As you can see from the image, the GPS is on, but there is no Cellular (this unit only has Wifi) an the Wifi is off. You can see the blue arrow (below the word "Beaverton")....that is me!

One thing...have you downloaded maps for "Offline Viewing"? You need to do this first.


----------



## rdvholtwood (Sep 18, 2008)

BluegrassRV said:


> A little off topic, but we are thinking of getting an iPad on a standard data plan (not prepaid) from Verizon or AT&T. Can you all please share your thoughts on what service provides great coverage in a variety of areas when you're traveling? Im more interested in whether one provider has wider coverage than faster speed.
> 
> Particularly interested in how the coverage is for the different carriers while you're using iPad in passenger seat and vehicle is moving.
> 
> ...


i know this topic is old; however, I am wondering *what service you ended up choosing? *- and how you like it. I have an iPad 4 with wireless and just bought my wife the same one. I am within the 14 day return/exchange window and am thinking about exchanging it for an iPad 4 with cellular. From what I've found searching on the web, it looks like *Verizon *might be the choice I would select.

We live in a rural area that historically had no coverage years back. DW and I both have cell phone plans with AT&T and coverage is ok. When I checked the Verizon map for Holtwood, it showed we had 4GLTE coverage.

#### Listing
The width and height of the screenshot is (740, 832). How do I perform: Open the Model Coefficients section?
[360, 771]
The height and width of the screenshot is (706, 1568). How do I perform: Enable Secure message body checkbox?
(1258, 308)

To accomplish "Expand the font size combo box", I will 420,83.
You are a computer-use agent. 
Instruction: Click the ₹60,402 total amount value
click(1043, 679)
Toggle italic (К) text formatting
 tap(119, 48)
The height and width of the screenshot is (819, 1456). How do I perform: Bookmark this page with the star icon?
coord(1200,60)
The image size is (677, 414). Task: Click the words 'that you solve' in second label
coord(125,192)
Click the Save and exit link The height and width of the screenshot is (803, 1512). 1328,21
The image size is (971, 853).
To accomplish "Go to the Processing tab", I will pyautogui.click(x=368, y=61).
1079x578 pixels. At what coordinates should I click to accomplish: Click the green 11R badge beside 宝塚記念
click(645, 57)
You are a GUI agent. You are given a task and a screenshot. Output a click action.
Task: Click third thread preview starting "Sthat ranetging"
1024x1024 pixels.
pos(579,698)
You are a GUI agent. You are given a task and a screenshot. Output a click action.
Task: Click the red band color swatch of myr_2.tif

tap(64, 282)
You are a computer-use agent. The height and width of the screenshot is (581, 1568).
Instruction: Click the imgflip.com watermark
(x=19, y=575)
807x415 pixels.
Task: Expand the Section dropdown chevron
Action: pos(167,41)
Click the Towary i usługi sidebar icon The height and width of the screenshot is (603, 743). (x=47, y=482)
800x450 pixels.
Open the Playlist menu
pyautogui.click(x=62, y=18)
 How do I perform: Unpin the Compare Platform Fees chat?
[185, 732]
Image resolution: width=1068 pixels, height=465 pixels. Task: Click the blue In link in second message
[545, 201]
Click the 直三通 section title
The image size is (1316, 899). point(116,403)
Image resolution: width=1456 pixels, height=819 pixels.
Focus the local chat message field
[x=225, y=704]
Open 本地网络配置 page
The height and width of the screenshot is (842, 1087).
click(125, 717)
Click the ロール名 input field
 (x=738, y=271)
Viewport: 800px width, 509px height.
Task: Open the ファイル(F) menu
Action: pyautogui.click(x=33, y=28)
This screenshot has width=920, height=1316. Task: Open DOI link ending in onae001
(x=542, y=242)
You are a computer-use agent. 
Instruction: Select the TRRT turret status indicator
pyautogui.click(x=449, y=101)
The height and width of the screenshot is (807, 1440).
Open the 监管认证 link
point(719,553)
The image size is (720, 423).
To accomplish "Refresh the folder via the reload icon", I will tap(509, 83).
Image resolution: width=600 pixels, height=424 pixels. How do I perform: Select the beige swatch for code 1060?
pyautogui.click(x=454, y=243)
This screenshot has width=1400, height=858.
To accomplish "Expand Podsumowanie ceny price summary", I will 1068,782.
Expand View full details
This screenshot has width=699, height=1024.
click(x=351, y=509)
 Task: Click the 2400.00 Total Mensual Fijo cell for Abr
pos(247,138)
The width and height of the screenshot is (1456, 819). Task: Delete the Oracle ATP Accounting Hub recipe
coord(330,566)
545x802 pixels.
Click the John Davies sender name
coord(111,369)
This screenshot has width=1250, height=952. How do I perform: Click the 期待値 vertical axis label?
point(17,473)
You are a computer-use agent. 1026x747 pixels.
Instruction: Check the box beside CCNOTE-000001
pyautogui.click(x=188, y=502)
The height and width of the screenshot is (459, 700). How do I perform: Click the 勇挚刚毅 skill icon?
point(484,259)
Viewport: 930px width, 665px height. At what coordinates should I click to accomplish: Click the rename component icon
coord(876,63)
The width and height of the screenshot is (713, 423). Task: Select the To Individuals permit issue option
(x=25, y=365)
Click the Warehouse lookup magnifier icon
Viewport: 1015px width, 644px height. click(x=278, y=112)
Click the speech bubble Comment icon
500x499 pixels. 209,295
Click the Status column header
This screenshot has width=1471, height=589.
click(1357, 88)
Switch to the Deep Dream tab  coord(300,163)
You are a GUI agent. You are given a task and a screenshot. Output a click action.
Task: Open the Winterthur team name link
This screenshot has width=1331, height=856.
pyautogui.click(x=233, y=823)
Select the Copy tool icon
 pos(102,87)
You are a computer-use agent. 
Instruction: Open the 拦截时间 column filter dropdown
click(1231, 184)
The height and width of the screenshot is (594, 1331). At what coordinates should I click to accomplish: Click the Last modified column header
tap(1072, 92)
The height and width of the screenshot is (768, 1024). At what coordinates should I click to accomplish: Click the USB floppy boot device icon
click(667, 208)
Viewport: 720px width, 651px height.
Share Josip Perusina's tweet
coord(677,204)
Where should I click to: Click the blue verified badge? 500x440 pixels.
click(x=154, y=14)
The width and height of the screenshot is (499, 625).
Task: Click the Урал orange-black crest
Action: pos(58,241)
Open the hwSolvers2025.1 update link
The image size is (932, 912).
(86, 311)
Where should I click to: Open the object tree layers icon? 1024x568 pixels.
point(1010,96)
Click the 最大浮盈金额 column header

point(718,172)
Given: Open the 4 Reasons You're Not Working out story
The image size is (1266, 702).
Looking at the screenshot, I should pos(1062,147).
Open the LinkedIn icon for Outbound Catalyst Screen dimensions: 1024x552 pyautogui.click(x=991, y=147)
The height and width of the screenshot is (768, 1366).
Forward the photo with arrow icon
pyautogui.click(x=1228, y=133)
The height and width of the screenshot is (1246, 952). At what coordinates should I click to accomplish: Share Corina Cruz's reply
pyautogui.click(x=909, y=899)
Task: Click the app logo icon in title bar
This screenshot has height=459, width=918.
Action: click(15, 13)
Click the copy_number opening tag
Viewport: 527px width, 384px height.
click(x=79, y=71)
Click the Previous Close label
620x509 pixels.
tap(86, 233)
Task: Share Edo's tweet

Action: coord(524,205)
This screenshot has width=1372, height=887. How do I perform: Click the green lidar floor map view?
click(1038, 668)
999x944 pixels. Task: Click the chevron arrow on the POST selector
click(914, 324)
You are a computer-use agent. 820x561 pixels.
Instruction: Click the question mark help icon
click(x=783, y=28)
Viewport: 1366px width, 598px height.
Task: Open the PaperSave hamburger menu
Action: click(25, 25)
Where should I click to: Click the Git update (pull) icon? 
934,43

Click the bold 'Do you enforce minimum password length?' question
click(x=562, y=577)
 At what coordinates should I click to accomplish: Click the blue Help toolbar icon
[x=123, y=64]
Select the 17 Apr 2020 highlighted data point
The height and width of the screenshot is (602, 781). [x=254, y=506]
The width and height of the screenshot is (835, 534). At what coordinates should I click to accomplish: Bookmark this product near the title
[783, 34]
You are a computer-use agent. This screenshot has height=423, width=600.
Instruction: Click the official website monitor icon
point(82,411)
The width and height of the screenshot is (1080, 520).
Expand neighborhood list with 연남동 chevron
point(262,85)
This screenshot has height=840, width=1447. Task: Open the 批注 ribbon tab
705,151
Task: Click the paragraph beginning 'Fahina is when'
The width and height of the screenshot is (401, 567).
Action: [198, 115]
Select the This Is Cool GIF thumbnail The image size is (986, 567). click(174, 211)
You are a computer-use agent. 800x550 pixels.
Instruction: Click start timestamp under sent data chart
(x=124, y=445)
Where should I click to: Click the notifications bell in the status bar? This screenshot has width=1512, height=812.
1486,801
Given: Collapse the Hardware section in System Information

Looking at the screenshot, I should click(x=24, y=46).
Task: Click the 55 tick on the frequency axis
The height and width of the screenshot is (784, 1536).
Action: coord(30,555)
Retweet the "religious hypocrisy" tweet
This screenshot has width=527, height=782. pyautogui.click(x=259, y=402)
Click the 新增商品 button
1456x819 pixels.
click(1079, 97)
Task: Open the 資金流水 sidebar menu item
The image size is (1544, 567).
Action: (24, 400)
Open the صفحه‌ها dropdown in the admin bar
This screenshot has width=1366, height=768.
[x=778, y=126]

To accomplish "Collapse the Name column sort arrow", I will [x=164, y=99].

#### Tasks for this exercise
[1] Answer these questions using the forum thread about iPad cellular coverage.
(a) Which word in the image is the blue arrow below?
(b) Which carrier do rdvholtwood and DW both have cell phone plans with?
(c) What coverage did the Verizon map show for Holtwood?
[2] Write a continuation of the forum thread about iPad cellular coverage, starting after its last sentence.
The material above comes from a separate source.

#### Responses in order
[1]
(a) "Beaverton"
(b) AT&T
(c) 4GLTE coverage

[2]
Thanks,

Rick


----------



## BluegrassRV (Aug 14, 2012)

Hello, sorry for the late reply, we were in Yellowstone for 2 weeks. I can say the Verizon Ipad 4 has had mixed results... really not fair for me to judge it while traveling since most of the time we were in very remote areas. I-90 through South Dakota was pretty disappointing for coverage. Once we got into Wyoming Verizon ipad coverage was spotty, then once we were in Yellowstone, we got nothing the whole time.

Also when we then when down to the Snake River KOA in Jackson, WY (a town of 10K), the coverage was showing as 1 bar, but really pathetic.

But once we got onto interstates (I-80) we really didnt have any trouble and got many bars and even some LTE.

Im not really saavy on the technical language and what not, i just know when the thing works and when it doesnt.

Hope that helps.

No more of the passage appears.